Nokia patent case loss in Germany leads to squabble about what ruling means

Patent holder IPCom said that Nokia needs stop selling existing 3G phones, while Nokia said they aren't affected

Nokia has lost an intellectual property case against IPCom in Mannheim, Germany, but the verdict will have little effect because existing phones aren't infringing on the patent, Nokia said Friday.

Even though the loss will have little impact on its current phone portfolio, Nokia isn't happy with verdict.

"We respectfully disagree with this decision, but almost all of these phones predated the grant of the patent in February 2011 and our products today use different methods," a spokesman at Nokia said via email.

The judgment does not rule on whether Nokia's current mobile devices infringe the patent, according to Nokia. Also, the U.K. High Court ruled in June 2011 that current Nokia products do not infringe patents in this family, which IPCom has also conceded, it said.

The patent in question is related to how access channels are assigned to users in 3G networks. It allows, for example, emergency services to be given priority access, according to IPCom.

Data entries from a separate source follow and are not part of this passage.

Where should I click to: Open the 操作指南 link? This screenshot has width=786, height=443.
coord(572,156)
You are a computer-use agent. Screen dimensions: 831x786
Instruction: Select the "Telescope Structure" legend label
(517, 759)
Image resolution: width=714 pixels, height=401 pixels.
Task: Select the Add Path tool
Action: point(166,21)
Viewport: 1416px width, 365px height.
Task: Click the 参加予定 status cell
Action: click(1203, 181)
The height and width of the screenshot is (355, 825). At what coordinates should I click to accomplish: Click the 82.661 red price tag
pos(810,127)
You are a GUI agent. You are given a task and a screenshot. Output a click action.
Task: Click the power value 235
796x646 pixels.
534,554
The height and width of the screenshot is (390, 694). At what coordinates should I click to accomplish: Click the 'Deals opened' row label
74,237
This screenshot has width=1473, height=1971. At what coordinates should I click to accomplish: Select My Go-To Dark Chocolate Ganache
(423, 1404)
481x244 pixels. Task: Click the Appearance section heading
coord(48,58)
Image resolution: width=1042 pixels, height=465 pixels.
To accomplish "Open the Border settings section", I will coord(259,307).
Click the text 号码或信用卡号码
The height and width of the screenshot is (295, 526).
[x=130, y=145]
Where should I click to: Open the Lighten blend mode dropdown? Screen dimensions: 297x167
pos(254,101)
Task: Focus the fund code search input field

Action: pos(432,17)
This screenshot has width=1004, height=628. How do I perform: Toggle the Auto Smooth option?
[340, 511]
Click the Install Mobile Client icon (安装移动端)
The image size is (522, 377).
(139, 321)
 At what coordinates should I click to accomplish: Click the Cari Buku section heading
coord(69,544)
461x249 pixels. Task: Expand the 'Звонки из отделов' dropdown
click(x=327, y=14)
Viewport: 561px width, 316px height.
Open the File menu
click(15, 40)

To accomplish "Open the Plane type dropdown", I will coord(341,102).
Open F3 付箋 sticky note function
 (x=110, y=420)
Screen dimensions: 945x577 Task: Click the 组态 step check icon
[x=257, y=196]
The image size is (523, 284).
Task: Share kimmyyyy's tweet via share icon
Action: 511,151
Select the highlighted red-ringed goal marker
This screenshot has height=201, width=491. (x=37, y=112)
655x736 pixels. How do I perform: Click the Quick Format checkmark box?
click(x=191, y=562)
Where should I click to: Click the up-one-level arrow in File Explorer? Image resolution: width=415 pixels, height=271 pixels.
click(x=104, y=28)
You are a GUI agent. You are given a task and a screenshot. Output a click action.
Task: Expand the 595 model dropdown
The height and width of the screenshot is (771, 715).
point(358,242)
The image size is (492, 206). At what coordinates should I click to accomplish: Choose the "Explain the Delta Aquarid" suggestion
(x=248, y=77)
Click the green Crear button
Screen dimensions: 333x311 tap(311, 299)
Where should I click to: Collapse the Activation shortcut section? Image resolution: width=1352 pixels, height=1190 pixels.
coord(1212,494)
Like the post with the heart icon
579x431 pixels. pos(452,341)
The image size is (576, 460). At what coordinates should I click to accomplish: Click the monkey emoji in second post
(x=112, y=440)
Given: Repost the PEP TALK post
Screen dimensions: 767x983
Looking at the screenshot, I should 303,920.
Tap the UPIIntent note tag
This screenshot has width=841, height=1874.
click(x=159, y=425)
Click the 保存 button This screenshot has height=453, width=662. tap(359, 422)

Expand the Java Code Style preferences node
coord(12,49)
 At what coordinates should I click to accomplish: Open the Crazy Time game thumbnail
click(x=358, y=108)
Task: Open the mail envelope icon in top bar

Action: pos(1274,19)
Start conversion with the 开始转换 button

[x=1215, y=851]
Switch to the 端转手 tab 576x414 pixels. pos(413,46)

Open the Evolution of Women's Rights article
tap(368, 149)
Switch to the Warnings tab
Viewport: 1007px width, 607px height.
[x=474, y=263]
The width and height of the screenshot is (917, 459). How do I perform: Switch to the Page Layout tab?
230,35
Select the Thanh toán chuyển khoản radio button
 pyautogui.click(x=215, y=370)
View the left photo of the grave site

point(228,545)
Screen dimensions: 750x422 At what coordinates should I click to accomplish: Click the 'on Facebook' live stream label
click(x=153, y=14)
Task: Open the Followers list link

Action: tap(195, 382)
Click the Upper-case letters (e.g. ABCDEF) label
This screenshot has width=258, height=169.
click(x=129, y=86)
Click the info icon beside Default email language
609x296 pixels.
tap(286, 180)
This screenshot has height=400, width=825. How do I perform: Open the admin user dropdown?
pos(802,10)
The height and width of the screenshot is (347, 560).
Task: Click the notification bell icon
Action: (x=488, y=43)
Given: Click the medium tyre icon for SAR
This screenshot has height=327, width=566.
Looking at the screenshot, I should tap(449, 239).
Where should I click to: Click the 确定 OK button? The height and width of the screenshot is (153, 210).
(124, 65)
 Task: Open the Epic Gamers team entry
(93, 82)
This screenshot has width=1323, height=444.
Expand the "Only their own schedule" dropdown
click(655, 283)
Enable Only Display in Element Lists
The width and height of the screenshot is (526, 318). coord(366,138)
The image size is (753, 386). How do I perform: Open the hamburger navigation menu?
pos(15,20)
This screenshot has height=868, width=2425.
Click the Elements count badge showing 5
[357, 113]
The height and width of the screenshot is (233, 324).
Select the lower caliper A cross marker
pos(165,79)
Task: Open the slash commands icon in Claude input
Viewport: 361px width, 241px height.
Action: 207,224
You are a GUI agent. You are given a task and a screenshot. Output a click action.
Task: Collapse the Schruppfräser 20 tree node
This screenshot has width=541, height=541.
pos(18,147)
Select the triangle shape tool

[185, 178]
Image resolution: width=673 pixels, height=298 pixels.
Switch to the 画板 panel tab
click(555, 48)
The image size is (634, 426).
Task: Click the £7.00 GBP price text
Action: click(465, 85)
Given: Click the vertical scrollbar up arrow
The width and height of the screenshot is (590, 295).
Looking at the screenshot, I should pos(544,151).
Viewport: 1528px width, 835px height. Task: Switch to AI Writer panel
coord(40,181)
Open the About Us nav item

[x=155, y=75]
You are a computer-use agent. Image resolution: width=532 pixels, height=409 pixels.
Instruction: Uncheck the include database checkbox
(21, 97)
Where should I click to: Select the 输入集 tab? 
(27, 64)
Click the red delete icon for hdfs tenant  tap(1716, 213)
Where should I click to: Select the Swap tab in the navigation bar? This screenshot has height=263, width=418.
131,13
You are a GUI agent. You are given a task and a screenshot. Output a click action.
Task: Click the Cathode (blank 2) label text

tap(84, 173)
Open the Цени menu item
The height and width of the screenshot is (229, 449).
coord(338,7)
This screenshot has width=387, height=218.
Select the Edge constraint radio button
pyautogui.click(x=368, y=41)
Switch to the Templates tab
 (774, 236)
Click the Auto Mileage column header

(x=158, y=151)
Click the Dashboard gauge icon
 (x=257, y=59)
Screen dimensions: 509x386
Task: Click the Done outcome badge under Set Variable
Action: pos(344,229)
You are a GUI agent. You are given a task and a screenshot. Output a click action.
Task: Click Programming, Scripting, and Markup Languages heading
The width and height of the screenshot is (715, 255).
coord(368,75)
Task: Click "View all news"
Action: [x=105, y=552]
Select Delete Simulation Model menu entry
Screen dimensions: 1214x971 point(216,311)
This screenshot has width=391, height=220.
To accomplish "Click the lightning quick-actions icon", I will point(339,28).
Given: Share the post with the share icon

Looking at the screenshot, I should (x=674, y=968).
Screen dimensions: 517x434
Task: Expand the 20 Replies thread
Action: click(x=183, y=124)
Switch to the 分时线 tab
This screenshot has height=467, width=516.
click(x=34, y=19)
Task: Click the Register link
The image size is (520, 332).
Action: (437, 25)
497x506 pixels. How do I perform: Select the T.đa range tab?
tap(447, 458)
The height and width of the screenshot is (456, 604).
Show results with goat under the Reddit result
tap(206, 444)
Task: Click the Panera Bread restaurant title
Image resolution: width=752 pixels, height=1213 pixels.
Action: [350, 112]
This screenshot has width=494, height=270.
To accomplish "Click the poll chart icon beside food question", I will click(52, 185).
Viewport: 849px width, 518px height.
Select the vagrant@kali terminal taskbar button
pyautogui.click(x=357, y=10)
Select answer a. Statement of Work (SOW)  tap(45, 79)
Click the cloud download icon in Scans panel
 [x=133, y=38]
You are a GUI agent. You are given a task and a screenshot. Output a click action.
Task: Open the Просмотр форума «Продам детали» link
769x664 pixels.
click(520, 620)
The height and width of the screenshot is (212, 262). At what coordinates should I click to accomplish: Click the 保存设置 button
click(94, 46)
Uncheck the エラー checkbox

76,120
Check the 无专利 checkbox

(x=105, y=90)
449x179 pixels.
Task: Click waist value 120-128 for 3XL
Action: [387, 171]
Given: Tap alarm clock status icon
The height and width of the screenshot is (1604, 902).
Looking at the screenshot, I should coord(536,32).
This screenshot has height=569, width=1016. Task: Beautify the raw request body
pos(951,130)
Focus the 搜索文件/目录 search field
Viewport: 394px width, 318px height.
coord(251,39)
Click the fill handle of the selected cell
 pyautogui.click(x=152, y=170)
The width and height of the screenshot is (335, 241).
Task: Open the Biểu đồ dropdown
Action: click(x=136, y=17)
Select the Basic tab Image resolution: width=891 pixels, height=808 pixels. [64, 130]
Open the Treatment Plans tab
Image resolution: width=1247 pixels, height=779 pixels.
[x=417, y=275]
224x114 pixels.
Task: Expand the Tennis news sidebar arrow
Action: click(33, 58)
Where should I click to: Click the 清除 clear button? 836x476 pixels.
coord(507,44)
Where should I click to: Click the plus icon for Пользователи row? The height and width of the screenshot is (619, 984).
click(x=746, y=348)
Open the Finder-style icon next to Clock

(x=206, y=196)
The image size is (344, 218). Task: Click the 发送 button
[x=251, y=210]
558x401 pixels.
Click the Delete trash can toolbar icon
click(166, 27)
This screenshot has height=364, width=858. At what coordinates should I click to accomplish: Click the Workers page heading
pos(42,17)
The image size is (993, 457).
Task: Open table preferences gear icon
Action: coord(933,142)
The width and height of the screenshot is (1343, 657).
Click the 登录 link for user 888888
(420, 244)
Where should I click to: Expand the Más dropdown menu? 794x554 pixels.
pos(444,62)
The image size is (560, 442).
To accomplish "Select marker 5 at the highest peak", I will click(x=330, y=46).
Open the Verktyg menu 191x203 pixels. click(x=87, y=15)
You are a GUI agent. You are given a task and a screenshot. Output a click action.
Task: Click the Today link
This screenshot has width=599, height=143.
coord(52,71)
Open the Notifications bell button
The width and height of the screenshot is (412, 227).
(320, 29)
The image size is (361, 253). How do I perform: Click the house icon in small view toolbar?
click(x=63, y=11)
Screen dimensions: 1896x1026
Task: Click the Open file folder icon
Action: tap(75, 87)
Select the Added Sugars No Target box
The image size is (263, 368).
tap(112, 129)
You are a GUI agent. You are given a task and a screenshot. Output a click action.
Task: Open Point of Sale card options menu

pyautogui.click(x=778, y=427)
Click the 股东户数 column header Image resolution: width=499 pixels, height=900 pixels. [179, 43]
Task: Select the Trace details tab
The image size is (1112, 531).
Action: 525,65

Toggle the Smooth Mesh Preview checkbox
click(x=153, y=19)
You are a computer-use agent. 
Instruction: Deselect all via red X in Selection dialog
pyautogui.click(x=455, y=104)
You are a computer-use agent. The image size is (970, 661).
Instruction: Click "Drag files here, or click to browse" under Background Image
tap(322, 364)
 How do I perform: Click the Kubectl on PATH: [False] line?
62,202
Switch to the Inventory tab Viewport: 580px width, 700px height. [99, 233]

IPCom has quite a different take on the verdict, and said that Nokia has to stop selling all its 3G phones in Germany.

The decision does not say that only older models are affected, a spokesman said via email. Therefore, the comment made by Nokia that only older models are affected can be interpreted as a clear intention to mislead the public, he added.

This particular patent battle has been going on since 2007, when IPCom was founded and purchased patents from Bosch, according to IPCom.

So far, 61 IPCom patents have been found invalid as granted or conceded as invalid by IPCom, according to Nokia. The company believes that IPCom needs to recognize its position and end its unrealistic demands for what remains of this significantly diminished portfolio, it said. Nokia will continue its actions regarding what it claims are invalid IPCom patents, and it will also appeal Friday's decision in Mannheim to the Karlsruhe Higher Regional Court.

The court in Mannheim didn't reply to questions about the verdict, and what the repercussions will be.